··· Given passage ···

Question

Evaluate $$ \int\sqrt{\frac{1+x}{1-x}}dx,x\neq1 $$

Answer

**step1 Identify a suitable trigonometric substitution**

To simplify the expression under the square root, we look for a trigonometric substitution that transforms the terms $$(1+x)$$ and $$(1-x)$$ into simpler trigonometric forms. A common substitution for expressions involving $$(1+x)$$ and $$(1-x)$$ is to let $$x$$ be a cosine function of a double angle. This choice helps utilize the double angle identities to simplify the expression inside the square root.

$$x = \cos(2\theta)$$

After defining the substitution for $$x$$, we need to find the differential $$dx$$ in terms of $$d\theta$$ by differentiating both sides of the substitution equation.

$$dx = -2\sin(2\theta)d\theta$$

**step2 Simplify the integrand using the chosen substitution**

Substitute $$x = \cos(2\theta)$$ into the expression $$\sqrt{\frac{1+x}{1-x}}$$ to simplify it. We will use the trigonometric double angle identities: $$1+\cos(2\theta) = 2\cos^2\theta$$ and $$1-\cos(2\theta) = 2\sin^2\theta$$.

$$\sqrt{\frac{1+x}{1-x}} = \sqrt{\frac{1+\cos(2\theta)}{1-\cos(2\theta)}} = \sqrt{\frac{2\cos^2\theta}{2\sin^2\theta}} = \sqrt{\frac{\cos^2\theta}{\sin^2\theta}}$$

Considering the domain of the integral where the expression is real and defined (typically $$-1 \le x < 1$$), which corresponds to $$0 < 2\theta \le \pi$$ (or $$0 < \theta \le \frac{\pi}{2}$$), both $$\cos\theta$$ and $$\sin\theta$$ are non-negative. Therefore, the square root simplifies to the absolute value of the ratio, which is the ratio itself.

··· The data ···

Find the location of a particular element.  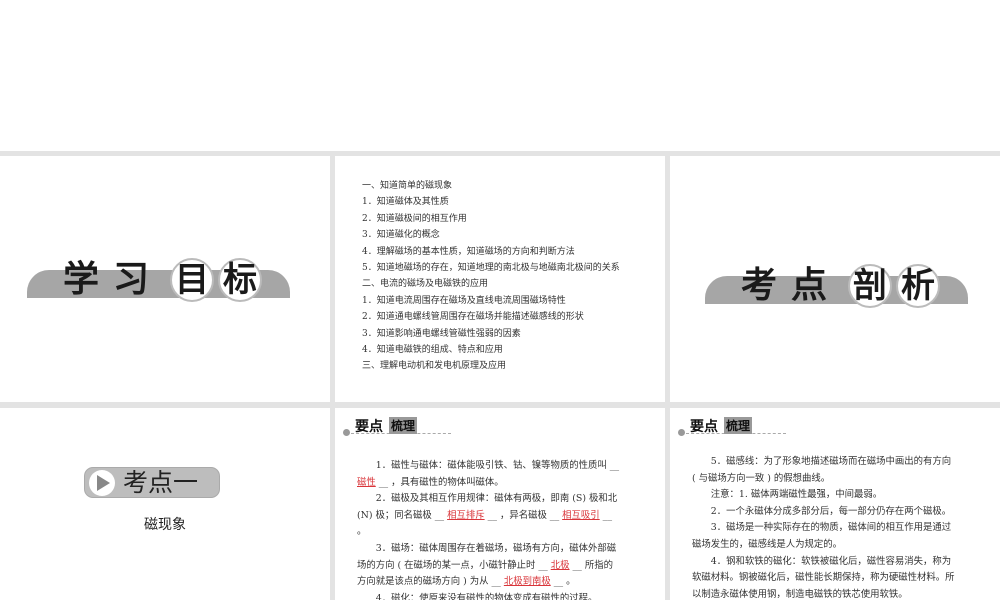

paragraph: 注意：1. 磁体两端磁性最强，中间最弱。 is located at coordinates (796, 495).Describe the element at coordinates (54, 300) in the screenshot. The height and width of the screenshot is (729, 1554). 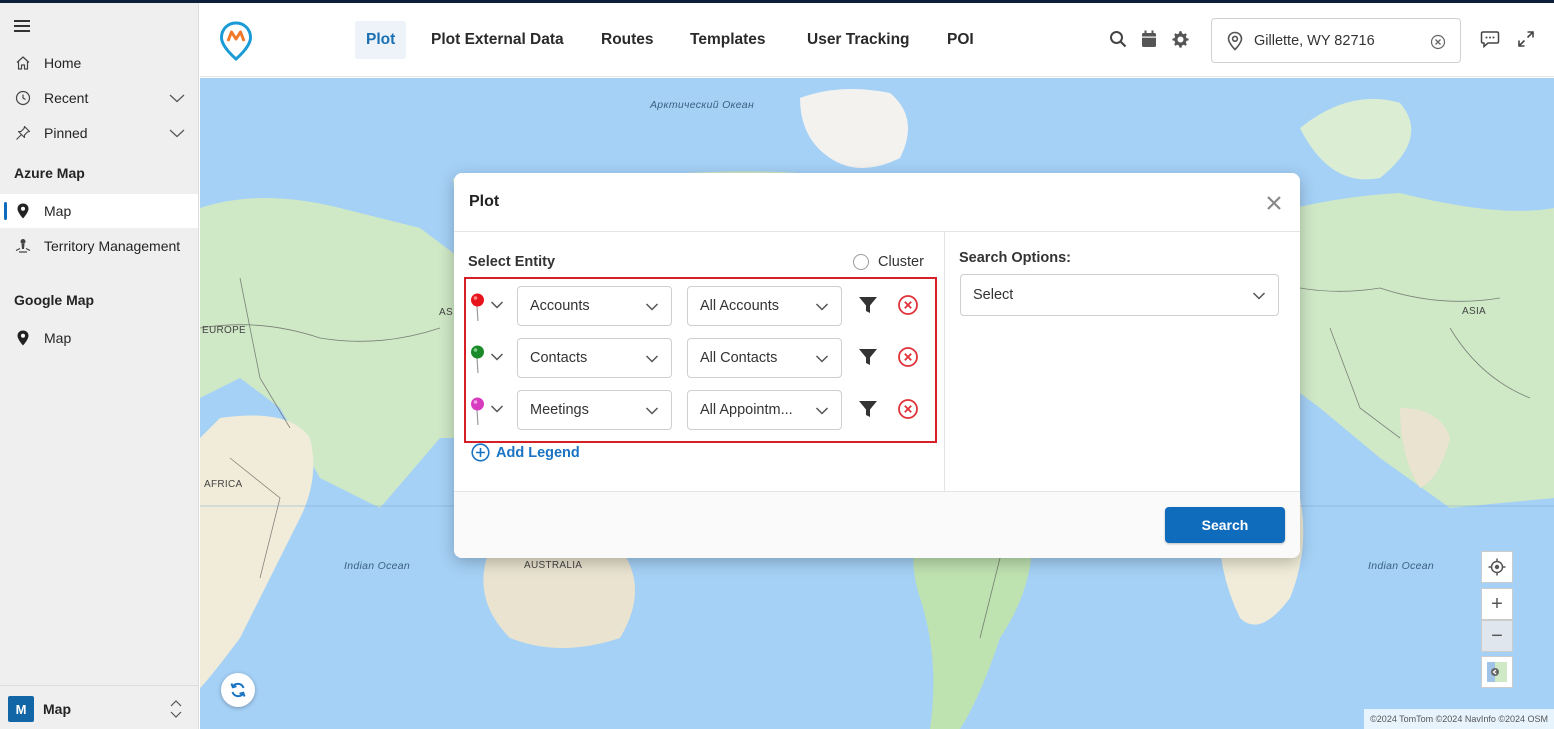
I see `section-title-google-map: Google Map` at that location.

···

• _What you will do_: List every equation stated in the worked integral solution, treating the chain of equalities for the square root as a single equation.

• _Expected answer_:
- x = cos(2θ)
- dx = −2 sin(2θ) dθ
- 1 + cos(2θ) = 2cos²θ
- 1 − cos(2θ) = 2sin²θ
- √((1+x)/(1−x)) = √((1+cos(2θ))/(1−cos(2θ))) = √(2cos²θ/(2sin²θ)) = √(cos²θ/sin²θ)